FYI in the paper, the term appears as .15-1I (it should actually be .15-0.1I). If you run the numbers with the former, the result is gibberish.
 
Years ago, a co-worker attended a seminar taught by Dr. Rossmiller. One of the handouts was a 70+page document titled "Some Comments on the Rational Formula," by Dr. Rossmiller (April 1980). My co-worker gave me a copy, which I scanned an am passing along here.

According to p.22 (see attached), "I" is the rainfall intensity in inches per hour.

==========
"Is it the only lesson of history that mankind is unteachable?"
--Winston S. Churchill
 
 http://files.engineering.com/getfile.aspx?folder=6923ef8b-02fc-43af-8367-dcb94ae37ad9&file=SCOTRF_Rossmiller.pdf
gglaubrecht said:
Thanks for taking the time to find this for me (How do you guys find this stuff? I looked for a good while and came up empty).

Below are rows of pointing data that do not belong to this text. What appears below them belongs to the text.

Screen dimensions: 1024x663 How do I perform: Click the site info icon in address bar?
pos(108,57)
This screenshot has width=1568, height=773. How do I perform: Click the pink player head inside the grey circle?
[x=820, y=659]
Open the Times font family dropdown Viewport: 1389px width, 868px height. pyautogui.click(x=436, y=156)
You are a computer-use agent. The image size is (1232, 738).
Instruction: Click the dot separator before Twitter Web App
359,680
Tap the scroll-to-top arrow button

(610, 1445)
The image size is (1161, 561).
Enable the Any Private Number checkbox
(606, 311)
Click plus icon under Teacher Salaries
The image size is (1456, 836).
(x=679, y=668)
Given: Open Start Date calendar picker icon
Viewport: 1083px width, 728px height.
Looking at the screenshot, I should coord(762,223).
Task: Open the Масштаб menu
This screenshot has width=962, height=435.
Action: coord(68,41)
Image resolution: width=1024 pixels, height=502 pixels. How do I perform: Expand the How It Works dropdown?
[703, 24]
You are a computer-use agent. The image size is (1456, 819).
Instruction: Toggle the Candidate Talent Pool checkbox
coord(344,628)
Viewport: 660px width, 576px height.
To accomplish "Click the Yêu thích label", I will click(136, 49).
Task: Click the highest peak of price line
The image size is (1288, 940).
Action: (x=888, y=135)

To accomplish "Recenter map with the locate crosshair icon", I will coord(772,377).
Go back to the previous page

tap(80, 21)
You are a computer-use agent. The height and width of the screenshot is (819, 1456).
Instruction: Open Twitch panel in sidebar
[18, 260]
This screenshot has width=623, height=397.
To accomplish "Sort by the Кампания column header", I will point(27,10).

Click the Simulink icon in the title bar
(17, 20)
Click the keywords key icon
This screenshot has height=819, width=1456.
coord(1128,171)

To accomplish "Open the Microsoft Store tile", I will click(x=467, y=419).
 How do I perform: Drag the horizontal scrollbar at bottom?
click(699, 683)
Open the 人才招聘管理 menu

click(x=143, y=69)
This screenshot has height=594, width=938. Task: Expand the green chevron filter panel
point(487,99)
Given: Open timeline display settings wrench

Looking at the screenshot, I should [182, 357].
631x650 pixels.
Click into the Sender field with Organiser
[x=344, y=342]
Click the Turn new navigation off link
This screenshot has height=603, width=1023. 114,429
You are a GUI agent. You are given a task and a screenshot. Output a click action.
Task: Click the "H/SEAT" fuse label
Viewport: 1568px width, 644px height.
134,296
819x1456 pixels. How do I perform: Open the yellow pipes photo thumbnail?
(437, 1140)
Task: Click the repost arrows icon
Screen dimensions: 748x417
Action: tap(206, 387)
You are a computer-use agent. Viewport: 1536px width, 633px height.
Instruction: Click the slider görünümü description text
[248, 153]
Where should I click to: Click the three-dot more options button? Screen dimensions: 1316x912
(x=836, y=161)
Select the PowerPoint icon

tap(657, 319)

I did one google search. I think the terms were "Rossmiller rational SCS".
 
I prefer this :

CN = 1/0.045*LN(C/0.014)

 
For Rossmiller :

If T-r is 10 years, Imp is 0.2, CN is 87, S is 0.04 and i-ave is 1.0 inch/hour, K is 2.2823 and C is 0.41.
Dropping CN to 77, C is 0.31.

 
SMIAH,
Thanks - do you have a reference for the formula you prefer?
 
I don't have the exact reference but I know it was made in Excel using both CN and C values (curve fitting).

But... I'm sometimes using it as a rough guess.